### TASK
Given the records below, would you repeat exactly the lines that begin at the one containing "Open the second Edit Stage link on the right" and end at the one containing "has width=1366, height=768.", inclusive?

[Collected data]
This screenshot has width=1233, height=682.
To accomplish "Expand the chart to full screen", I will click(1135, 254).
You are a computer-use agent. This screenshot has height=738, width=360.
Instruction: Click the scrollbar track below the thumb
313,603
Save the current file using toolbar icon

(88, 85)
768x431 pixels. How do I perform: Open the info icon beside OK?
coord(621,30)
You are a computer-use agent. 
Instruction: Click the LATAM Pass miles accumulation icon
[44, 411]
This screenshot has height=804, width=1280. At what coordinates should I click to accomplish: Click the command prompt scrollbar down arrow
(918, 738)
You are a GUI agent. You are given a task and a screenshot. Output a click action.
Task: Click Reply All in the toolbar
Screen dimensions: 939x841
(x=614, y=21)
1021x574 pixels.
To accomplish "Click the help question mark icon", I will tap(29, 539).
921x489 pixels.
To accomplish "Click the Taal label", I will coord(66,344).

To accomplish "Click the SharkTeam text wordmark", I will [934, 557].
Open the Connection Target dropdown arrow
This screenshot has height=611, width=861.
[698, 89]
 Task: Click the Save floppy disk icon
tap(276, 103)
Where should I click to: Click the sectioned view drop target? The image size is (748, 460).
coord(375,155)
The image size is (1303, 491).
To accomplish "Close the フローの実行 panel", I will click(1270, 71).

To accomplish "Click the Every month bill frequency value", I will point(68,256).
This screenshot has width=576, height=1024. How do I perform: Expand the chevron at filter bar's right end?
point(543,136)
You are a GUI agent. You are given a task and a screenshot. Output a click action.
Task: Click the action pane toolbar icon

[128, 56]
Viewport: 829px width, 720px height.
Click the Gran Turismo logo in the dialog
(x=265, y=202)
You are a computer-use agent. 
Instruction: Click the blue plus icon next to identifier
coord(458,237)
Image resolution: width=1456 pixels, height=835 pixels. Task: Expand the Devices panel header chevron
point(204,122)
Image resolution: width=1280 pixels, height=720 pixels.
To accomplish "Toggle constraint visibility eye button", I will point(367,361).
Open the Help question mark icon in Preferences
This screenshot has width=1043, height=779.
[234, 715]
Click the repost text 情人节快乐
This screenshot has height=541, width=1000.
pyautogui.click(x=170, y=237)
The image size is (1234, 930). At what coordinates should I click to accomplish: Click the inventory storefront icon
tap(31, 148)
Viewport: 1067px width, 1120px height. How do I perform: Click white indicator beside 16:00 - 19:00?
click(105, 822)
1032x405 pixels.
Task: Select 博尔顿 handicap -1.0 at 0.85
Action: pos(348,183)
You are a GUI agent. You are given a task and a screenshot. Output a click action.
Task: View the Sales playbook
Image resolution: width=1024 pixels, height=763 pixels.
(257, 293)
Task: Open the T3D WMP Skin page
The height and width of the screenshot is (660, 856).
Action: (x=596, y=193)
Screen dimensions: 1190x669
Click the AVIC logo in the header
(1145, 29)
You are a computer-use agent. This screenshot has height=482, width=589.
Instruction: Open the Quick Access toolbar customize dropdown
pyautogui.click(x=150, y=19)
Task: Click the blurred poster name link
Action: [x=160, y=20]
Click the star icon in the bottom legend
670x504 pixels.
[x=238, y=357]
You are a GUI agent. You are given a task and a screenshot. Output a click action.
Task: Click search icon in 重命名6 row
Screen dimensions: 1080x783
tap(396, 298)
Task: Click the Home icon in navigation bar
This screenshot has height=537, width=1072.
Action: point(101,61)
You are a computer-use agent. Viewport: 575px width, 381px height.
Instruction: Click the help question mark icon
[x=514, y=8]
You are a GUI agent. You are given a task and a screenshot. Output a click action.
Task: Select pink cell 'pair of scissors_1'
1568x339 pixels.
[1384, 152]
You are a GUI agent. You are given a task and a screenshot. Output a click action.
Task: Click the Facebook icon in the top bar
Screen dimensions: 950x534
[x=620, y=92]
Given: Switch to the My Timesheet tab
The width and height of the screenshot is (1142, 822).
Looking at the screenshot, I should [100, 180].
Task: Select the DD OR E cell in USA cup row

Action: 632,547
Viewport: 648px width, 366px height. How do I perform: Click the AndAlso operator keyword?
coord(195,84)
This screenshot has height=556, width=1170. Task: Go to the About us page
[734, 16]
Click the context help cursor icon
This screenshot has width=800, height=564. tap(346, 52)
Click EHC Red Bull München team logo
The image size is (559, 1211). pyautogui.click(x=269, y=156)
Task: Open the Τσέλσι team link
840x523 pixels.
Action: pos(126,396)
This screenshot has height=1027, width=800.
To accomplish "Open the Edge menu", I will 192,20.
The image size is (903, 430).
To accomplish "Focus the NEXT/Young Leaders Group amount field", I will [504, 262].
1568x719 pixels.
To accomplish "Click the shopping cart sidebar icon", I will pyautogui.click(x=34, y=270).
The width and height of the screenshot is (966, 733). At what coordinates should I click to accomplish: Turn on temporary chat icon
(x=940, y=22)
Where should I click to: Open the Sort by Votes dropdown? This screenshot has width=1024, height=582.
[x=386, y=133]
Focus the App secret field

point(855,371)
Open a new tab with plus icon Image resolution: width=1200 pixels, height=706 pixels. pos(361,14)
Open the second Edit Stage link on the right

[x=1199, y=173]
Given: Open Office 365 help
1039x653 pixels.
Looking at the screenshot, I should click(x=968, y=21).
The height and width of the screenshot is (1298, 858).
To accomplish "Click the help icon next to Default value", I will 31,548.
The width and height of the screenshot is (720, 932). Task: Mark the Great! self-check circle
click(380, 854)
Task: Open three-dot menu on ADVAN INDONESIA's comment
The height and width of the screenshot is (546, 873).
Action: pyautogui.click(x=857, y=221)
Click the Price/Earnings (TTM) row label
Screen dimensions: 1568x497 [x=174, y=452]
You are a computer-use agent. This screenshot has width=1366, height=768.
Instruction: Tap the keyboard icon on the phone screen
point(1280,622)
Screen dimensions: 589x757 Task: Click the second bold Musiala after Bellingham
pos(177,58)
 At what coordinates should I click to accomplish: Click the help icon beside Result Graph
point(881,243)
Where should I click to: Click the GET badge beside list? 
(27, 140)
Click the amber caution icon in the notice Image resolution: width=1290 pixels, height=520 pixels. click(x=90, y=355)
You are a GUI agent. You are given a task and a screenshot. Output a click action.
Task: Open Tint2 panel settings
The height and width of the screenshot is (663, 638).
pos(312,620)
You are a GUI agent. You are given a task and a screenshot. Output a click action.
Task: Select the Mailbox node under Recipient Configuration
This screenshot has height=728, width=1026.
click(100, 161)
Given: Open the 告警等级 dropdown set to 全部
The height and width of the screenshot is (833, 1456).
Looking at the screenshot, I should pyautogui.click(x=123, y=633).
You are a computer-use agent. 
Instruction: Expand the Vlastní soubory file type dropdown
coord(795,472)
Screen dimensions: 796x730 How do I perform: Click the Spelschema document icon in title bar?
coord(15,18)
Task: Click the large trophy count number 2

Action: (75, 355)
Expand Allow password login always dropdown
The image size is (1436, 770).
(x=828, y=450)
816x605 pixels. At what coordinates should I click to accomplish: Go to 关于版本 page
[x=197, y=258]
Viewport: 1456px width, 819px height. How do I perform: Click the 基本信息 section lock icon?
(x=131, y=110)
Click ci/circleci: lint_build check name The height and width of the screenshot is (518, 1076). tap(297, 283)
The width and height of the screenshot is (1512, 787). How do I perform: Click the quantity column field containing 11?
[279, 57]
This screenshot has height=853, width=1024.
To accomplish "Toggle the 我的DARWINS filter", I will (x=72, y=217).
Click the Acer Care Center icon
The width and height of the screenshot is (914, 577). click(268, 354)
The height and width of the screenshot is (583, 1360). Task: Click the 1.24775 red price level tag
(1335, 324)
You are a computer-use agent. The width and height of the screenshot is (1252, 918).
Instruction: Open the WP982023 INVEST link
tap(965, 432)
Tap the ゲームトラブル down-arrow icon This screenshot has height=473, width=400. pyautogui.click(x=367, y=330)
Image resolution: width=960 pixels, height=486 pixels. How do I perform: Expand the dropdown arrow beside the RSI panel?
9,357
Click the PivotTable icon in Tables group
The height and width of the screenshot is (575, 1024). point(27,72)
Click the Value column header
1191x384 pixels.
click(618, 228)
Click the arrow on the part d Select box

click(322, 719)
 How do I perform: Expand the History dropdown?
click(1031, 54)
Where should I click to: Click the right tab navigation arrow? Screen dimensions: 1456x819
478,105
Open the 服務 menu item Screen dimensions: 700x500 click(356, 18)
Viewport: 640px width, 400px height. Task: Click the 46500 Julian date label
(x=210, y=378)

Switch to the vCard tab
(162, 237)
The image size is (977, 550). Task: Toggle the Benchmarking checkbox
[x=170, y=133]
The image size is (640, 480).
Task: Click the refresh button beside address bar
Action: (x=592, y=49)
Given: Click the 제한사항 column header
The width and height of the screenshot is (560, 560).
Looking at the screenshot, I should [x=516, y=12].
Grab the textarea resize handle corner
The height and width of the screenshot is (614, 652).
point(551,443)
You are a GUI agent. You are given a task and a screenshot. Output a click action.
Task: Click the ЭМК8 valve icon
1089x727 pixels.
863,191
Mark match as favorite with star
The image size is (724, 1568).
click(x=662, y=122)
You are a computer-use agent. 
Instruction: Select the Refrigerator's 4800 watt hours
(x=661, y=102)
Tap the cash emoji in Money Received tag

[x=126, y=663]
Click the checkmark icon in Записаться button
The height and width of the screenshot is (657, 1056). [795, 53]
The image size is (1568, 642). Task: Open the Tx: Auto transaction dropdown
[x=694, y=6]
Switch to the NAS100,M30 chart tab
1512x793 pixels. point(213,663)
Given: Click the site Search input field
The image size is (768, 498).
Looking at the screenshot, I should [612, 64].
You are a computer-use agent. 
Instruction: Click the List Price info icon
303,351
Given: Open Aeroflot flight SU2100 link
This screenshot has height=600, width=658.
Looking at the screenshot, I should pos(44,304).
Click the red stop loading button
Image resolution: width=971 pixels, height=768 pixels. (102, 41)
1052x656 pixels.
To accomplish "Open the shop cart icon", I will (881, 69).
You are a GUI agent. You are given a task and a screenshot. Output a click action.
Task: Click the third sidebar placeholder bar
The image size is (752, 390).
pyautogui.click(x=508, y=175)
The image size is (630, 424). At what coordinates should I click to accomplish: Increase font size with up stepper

### ANSWER BOX
Open the second Edit Stage link on the right

[x=1199, y=173]
Given: Open Office 365 help
1039x653 pixels.
Looking at the screenshot, I should click(x=968, y=21).
The height and width of the screenshot is (1298, 858).
To accomplish "Click the help icon next to Default value", I will 31,548.
The width and height of the screenshot is (720, 932). Task: Mark the Great! self-check circle
click(380, 854)
Task: Open three-dot menu on ADVAN INDONESIA's comment
The height and width of the screenshot is (546, 873).
Action: pyautogui.click(x=857, y=221)
Click the Price/Earnings (TTM) row label
Screen dimensions: 1568x497 [x=174, y=452]
You are a computer-use agent. This screenshot has width=1366, height=768.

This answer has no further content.